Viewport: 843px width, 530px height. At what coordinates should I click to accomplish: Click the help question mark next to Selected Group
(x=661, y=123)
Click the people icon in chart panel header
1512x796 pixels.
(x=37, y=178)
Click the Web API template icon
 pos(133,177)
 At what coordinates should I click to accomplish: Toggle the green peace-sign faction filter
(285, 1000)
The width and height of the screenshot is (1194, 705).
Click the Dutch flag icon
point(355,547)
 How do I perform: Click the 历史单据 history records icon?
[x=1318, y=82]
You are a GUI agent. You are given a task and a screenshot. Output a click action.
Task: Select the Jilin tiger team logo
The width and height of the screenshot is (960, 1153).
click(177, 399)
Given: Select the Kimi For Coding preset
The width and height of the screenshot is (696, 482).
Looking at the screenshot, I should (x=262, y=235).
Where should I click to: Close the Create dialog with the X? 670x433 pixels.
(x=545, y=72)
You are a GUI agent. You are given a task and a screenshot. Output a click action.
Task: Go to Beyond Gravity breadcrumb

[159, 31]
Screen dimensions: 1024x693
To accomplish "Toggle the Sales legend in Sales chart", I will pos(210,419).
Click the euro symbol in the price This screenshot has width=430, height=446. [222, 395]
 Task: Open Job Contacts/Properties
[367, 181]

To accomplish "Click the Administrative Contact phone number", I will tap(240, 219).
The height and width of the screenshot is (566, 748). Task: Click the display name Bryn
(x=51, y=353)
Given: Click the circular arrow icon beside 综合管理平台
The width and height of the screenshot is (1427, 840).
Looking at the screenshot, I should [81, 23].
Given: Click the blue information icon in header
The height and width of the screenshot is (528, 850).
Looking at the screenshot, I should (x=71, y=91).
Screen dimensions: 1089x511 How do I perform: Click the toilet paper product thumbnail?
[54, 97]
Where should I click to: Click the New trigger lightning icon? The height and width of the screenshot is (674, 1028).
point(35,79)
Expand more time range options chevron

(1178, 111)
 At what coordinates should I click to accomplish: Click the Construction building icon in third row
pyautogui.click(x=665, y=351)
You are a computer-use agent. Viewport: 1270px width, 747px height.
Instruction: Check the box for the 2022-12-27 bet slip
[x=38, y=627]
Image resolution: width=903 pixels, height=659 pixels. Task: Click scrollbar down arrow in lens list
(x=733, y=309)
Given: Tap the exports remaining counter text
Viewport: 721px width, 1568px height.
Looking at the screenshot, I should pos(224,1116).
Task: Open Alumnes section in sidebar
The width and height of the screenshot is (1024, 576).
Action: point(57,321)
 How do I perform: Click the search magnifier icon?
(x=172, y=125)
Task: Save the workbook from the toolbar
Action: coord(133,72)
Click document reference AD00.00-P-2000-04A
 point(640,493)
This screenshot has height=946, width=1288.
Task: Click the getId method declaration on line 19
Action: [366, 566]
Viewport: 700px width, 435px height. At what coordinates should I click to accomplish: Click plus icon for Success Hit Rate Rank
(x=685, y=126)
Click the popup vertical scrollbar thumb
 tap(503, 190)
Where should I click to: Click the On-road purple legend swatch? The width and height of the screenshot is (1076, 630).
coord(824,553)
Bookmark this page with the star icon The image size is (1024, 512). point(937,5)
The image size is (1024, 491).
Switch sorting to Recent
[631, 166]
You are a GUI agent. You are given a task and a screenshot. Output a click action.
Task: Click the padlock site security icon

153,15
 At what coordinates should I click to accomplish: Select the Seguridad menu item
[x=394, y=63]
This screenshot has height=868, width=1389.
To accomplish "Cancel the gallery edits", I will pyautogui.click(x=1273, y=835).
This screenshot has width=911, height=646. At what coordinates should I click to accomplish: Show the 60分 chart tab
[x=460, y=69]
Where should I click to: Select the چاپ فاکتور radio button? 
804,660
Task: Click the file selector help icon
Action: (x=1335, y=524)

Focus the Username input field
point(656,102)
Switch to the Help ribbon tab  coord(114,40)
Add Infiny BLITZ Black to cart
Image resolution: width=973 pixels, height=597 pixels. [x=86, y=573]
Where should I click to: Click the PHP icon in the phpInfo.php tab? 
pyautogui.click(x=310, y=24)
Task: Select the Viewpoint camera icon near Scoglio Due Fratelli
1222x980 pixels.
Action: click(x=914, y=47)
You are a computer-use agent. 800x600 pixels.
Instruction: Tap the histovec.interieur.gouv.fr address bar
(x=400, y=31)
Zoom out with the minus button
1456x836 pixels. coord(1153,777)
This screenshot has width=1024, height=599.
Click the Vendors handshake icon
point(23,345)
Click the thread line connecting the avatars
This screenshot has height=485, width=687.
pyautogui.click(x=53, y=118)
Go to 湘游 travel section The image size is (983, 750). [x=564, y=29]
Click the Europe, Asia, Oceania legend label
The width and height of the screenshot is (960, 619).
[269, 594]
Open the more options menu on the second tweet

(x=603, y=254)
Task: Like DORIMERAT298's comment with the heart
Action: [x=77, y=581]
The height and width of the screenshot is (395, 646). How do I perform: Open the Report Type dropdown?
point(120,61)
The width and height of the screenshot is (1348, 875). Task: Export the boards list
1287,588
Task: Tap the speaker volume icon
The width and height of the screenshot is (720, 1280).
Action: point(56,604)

*WHAT TO PRODUCE*: Anywhere the listing shows the word "will", copy the full line.

*RESPONSE BOX*:
To accomplish "Toggle the Sales legend in Sales chart", I will pos(210,419).
To accomplish "Click the Administrative Contact phone number", I will tap(240, 219).
To accomplish "Cancel the gallery edits", I will pyautogui.click(x=1273, y=835).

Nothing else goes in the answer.